◆ **Task**: Below are entries; print them exactly from the first line through the one containing "Given: Select SZKOLENIE BIBLIOTECZNE button".

--- START ---

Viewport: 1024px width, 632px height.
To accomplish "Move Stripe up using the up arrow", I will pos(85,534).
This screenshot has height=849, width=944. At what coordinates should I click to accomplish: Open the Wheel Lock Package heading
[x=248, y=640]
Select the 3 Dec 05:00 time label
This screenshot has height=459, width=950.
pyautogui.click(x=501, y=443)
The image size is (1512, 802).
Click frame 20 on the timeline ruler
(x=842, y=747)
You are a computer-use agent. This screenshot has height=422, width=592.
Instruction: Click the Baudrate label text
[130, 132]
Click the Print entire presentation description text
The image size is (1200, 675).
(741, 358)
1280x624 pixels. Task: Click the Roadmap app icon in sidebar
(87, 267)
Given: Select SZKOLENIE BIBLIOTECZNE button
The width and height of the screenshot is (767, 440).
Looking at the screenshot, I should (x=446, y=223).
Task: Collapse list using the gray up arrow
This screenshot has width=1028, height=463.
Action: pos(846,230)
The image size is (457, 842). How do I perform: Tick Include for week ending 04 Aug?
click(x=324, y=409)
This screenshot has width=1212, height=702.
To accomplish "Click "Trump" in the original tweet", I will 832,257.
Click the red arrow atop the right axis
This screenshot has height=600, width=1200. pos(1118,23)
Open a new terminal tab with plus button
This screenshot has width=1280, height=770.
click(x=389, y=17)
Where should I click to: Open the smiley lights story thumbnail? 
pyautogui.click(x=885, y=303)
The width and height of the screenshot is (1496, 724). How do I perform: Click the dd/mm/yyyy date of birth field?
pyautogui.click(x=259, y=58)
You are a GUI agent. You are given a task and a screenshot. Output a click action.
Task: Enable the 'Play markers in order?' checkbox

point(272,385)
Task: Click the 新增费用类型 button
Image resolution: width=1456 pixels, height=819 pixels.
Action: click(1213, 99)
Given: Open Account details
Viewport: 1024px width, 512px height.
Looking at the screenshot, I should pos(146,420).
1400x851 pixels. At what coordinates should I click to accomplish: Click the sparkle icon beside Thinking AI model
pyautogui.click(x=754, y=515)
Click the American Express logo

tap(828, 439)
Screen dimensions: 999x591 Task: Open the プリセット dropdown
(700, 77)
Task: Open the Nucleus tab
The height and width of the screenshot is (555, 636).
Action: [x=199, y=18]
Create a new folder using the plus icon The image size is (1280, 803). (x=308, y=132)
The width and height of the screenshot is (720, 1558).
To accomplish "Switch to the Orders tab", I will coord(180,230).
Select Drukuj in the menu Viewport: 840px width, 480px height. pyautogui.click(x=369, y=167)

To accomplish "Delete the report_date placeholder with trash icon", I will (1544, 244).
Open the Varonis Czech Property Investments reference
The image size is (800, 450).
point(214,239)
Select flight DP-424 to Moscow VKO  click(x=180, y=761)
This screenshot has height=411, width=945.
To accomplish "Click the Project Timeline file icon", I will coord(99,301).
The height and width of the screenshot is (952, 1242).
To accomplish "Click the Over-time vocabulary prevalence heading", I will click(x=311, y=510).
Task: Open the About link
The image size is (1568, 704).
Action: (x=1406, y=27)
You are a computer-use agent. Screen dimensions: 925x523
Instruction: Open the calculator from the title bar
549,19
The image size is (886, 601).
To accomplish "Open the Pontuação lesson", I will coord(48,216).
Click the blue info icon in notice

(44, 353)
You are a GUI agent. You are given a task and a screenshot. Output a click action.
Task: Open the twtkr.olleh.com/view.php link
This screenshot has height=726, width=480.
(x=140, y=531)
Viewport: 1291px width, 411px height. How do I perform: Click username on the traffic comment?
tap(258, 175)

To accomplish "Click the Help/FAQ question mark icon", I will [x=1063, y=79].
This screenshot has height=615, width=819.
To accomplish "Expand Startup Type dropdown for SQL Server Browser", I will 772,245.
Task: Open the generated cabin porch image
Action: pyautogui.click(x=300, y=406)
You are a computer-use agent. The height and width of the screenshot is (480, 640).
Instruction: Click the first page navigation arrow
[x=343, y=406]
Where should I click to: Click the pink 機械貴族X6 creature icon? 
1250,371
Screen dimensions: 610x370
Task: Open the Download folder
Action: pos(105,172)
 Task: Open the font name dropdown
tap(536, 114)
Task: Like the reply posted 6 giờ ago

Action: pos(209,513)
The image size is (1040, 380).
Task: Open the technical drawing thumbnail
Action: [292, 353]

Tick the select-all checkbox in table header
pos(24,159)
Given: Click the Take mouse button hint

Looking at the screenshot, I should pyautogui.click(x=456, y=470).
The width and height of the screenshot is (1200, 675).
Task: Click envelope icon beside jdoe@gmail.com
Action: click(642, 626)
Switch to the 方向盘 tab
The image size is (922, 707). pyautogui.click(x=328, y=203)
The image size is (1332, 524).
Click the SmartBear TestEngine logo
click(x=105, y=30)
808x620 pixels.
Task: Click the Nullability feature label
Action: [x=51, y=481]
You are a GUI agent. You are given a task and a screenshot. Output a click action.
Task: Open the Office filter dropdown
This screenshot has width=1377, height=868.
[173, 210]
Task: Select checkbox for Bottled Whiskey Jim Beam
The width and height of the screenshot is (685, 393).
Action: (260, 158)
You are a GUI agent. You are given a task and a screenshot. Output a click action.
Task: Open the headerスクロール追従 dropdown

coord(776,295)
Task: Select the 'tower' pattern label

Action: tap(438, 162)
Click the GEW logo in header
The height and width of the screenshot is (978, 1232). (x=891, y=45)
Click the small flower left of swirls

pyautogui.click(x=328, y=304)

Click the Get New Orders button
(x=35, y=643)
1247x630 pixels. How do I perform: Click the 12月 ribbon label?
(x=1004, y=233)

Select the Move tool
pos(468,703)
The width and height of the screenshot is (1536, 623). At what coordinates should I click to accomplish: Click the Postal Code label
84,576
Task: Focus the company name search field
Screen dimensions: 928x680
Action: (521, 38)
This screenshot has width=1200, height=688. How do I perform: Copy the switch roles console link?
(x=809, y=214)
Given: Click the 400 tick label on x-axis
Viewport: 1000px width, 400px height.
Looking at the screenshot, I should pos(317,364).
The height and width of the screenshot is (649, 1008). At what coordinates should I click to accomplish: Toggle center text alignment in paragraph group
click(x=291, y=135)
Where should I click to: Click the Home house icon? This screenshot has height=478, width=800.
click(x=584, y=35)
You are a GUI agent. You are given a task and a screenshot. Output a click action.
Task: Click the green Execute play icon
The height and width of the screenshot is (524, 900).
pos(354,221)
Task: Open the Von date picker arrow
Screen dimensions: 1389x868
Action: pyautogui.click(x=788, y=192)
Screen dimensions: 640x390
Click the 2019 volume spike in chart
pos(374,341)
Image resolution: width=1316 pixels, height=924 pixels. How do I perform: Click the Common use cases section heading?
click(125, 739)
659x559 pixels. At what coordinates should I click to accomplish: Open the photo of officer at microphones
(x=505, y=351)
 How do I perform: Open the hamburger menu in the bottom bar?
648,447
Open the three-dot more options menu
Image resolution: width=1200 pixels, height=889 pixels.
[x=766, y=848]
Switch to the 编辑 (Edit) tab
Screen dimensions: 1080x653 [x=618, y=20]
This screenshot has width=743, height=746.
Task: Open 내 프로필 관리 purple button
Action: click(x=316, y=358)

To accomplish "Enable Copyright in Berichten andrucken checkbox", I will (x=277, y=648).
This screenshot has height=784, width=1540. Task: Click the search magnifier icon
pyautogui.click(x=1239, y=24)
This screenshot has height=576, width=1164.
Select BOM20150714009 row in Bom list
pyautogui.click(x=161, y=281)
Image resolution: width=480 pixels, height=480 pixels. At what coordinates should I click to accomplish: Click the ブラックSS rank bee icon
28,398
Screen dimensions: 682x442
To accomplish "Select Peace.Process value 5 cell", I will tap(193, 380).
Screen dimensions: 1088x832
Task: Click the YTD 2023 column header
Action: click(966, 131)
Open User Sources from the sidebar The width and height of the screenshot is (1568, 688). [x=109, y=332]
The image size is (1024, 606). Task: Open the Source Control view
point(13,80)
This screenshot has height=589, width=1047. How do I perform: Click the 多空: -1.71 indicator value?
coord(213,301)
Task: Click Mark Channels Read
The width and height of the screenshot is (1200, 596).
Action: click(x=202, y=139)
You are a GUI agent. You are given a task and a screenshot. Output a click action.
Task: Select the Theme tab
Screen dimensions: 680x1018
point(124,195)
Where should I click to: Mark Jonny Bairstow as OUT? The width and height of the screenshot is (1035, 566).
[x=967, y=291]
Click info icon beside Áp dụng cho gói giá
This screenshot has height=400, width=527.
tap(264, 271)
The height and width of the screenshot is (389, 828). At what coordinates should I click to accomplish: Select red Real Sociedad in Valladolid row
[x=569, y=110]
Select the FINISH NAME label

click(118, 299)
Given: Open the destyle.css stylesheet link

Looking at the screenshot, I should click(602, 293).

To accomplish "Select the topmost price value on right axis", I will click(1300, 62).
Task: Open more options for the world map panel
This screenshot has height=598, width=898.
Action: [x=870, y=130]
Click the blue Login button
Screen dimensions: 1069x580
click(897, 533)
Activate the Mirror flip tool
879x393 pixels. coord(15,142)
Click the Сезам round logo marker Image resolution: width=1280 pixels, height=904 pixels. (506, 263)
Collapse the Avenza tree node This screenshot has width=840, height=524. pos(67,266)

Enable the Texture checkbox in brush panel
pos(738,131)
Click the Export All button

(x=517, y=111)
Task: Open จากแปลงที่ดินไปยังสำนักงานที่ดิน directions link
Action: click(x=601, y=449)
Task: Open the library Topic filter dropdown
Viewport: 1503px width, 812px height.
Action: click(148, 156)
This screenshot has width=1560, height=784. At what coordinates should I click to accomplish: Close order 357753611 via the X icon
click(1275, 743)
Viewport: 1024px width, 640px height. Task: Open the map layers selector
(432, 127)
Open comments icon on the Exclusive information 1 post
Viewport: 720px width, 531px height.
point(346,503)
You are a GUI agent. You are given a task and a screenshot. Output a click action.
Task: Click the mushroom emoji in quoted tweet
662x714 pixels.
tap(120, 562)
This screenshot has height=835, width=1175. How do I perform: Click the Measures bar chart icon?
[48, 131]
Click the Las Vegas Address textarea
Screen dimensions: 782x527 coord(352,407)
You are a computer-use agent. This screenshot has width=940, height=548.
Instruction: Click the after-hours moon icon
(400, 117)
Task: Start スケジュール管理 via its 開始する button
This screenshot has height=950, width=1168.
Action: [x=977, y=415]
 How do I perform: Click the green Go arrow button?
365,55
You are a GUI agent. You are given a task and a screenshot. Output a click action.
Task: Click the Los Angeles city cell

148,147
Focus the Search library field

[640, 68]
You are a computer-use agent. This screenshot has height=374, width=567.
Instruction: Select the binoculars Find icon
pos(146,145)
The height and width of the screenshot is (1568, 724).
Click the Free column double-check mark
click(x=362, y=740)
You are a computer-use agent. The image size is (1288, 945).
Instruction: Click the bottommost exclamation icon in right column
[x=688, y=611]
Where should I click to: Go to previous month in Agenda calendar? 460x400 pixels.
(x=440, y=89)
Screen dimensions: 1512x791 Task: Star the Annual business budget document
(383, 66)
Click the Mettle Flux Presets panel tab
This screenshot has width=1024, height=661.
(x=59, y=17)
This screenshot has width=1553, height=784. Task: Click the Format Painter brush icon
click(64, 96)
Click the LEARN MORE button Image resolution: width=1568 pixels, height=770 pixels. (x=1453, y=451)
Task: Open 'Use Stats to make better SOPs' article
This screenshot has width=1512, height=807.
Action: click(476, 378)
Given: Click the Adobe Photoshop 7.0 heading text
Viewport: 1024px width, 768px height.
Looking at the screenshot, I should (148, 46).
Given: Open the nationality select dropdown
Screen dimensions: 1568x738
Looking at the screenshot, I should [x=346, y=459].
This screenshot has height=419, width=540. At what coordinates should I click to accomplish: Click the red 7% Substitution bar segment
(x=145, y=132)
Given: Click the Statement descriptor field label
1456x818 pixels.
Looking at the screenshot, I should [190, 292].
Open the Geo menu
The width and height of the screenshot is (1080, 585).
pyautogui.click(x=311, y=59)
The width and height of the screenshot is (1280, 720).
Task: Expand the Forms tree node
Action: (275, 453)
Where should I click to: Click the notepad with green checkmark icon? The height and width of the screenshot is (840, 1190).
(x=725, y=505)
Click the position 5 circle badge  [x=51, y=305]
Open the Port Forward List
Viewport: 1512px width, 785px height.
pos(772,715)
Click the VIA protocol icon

--- END ---

◆ **Output of the task**:
Viewport: 1024px width, 632px height.
To accomplish "Move Stripe up using the up arrow", I will pos(85,534).
This screenshot has height=849, width=944. At what coordinates should I click to accomplish: Open the Wheel Lock Package heading
[x=248, y=640]
Select the 3 Dec 05:00 time label
This screenshot has height=459, width=950.
pyautogui.click(x=501, y=443)
The image size is (1512, 802).
Click frame 20 on the timeline ruler
(x=842, y=747)
You are a computer-use agent. This screenshot has height=422, width=592.
Instruction: Click the Baudrate label text
[130, 132]
Click the Print entire presentation description text
The image size is (1200, 675).
(741, 358)
1280x624 pixels. Task: Click the Roadmap app icon in sidebar
(87, 267)
Given: Select SZKOLENIE BIBLIOTECZNE button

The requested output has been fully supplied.